Vivek Bindra (VB): The key to the rising economic curve of any country is a good entrepreneurial ecosystem. Entrepreneurs create new businesses, add value, and generate jobs. They bring about multiplier effects on the economy. And, this is what Bada Business wants to achieve through its services.
The objective is to empower individual entrepreneurs and small businesses to scale up by providing them with tools and a problem-solving support ecosystem. The organisation has created an alternative business management education model, particularly for the large number of people who are unable to access or afford formal MBA programmes.
Our business education courses and modules enhance the entrepreneurial skills of young professionals and small business owners and help them establish or grow their businesses.
SMBS: How does Bada Business differentiate itself from other management courses?
VB: Bada Business offers entrepreneurial courses through industry leaders. We do not believe in providing theoretical knowledge; to enable entrepreneurs and aspiring businessmen with real business insights, we give them case studies approved by industry leaders.
Many Indian B-school courses do not focus on case studies, unlike Harvard and Stanford University. It is disappointing to see that we teach business management to students to get them the right job. There is almost nothing for existing and aspiring entrepreneurs.
As professors, we have Mahesh Gupta, Founder of Kent RO; Arokiaswamy Velumani from Thyrocare; Ashwini Bhatia, Managing Director of SBI; Sudhir Agarwal from Dainik Bhaskar; and other prominent entrepreneurs.

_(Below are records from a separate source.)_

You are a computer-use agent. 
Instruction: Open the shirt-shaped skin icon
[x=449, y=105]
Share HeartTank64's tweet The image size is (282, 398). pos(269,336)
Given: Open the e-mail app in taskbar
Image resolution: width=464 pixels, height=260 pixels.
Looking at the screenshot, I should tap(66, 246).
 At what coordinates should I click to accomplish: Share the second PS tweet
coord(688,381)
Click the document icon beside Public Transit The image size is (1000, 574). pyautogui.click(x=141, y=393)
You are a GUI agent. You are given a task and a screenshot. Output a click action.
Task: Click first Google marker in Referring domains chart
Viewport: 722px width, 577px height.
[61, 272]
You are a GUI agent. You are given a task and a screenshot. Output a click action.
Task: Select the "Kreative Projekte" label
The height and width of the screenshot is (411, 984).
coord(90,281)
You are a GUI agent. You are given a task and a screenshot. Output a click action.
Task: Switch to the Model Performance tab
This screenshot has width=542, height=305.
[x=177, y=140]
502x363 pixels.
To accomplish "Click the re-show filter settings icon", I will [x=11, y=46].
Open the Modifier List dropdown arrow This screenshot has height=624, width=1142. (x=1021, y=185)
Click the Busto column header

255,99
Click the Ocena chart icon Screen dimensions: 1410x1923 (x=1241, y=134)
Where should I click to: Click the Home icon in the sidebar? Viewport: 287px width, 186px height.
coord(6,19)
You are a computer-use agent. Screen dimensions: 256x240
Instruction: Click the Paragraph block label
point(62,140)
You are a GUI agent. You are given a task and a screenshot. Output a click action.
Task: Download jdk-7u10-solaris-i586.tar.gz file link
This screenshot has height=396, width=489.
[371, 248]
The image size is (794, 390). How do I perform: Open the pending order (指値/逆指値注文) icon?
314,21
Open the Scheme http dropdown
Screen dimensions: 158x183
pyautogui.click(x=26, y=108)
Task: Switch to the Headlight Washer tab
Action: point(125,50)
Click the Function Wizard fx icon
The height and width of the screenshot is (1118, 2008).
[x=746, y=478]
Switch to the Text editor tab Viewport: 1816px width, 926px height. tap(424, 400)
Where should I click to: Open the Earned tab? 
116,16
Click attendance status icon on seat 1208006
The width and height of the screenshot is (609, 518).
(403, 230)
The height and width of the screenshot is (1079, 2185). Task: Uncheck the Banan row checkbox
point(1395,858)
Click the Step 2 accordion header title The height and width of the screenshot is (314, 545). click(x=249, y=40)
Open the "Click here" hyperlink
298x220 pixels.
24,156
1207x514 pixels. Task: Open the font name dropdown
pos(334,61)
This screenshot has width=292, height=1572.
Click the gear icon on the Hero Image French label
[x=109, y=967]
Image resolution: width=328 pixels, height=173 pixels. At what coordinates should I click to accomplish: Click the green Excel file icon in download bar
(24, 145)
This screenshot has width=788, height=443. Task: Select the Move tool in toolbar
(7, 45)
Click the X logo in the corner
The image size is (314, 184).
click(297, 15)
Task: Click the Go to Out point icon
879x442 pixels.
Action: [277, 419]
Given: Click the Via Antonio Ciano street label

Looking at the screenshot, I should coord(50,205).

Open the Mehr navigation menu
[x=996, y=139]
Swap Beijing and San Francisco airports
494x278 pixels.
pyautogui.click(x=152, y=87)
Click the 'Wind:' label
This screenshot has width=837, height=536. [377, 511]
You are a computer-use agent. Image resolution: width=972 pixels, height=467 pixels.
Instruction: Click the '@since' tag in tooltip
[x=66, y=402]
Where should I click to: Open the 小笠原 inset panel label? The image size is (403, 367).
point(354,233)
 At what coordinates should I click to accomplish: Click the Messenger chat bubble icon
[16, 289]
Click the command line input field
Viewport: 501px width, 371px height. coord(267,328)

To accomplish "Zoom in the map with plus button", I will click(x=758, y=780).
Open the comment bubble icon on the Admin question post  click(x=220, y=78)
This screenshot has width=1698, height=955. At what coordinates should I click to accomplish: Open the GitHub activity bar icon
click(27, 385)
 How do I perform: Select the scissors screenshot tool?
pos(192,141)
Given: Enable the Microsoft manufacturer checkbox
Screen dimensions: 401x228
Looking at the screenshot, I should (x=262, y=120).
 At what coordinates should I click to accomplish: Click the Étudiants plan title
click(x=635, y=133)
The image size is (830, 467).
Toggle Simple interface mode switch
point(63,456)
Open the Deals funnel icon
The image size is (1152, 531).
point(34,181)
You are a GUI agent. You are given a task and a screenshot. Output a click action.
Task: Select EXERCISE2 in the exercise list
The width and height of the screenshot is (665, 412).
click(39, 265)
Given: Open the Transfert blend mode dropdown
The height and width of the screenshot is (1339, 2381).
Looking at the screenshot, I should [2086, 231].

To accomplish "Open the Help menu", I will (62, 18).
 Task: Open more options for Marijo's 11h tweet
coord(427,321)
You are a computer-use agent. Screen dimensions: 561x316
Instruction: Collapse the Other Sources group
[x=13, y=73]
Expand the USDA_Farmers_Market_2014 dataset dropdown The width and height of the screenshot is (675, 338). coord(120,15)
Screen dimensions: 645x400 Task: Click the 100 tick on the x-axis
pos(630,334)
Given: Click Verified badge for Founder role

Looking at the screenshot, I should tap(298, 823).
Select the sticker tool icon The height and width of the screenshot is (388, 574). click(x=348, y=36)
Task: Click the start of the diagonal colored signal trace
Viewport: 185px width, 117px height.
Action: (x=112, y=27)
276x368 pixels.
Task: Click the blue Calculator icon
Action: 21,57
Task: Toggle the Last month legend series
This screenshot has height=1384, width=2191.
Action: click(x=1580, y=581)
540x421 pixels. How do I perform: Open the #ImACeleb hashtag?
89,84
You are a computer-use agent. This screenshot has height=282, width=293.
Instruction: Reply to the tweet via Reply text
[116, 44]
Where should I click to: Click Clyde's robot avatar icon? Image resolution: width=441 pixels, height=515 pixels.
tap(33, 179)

We aim to cater to 50 pain points of small and medium businesses and we have broadly defined them as — fund raising, targeting customers, retaining potential clients, retaining workforce, physical to digital medium execution, ways to build real-time value customers, and more. The courses are provided in vernacular languages to enable people of all regions to consume content. These are available for Rs 750 per month for a two-year course.
Though Bada Business is just a year old, we have 75 branch offices across every airport city in India and achieved 75,000 enrolments within a year. We have achieved a YoY growth of 200 percent in revenue.
In times of COVID-19, when the world stood still with digital as the only way to move forward, between April and June, Bada Business successfully set three Guinness World Records for largest online business learning sessions and became the first Asian company to achieve this feat.
With the pandemic accelerating the growth of edtech, Bada Business is growing 30 percent month on month since March. We have also successfully created 2,500 Independent Business Consultants (IBCs) in less than a year.
SMBS: What challenges you face due to COVID-19?
VB: During the pandemic, we quickly reconfigured our agenda and launched the India Revival Mission — a series of business lessons, webinars, and online lectures — to help MSMEs overcome the crisis caused by COVID-19. Our online business lessons reached out to almost five crore people through various ways.
With fast digitisation and growth of online learning, the edtech sector at large, and our business in particular, is zooming past all expectations. However, the challenge lies in enabling the large potential customer base to successfully access our programmes. Lack of fast speed internet in small towns and rural areas is a challenge we would want to overcome. Similarly, the paucity of awareness among people about online learning opportunities is another challenge.
SMBS: What are your future prospects?
VB: Even before the coronavirus pandemic, digital learning was on an upsurge. However, COVID-19 has accelerated the growth of online learning businesses. Until January 2020, we were expecting our business to peak by 2025 but that peak is already here as online learning is the new normal.
We are expecting to reach Rs 200 crore in revenue this financial year. Besides the financial aspects of business growth, our agenda is to bring about a major change and ignite an entrepreneurial revolution at the grassroots level in India.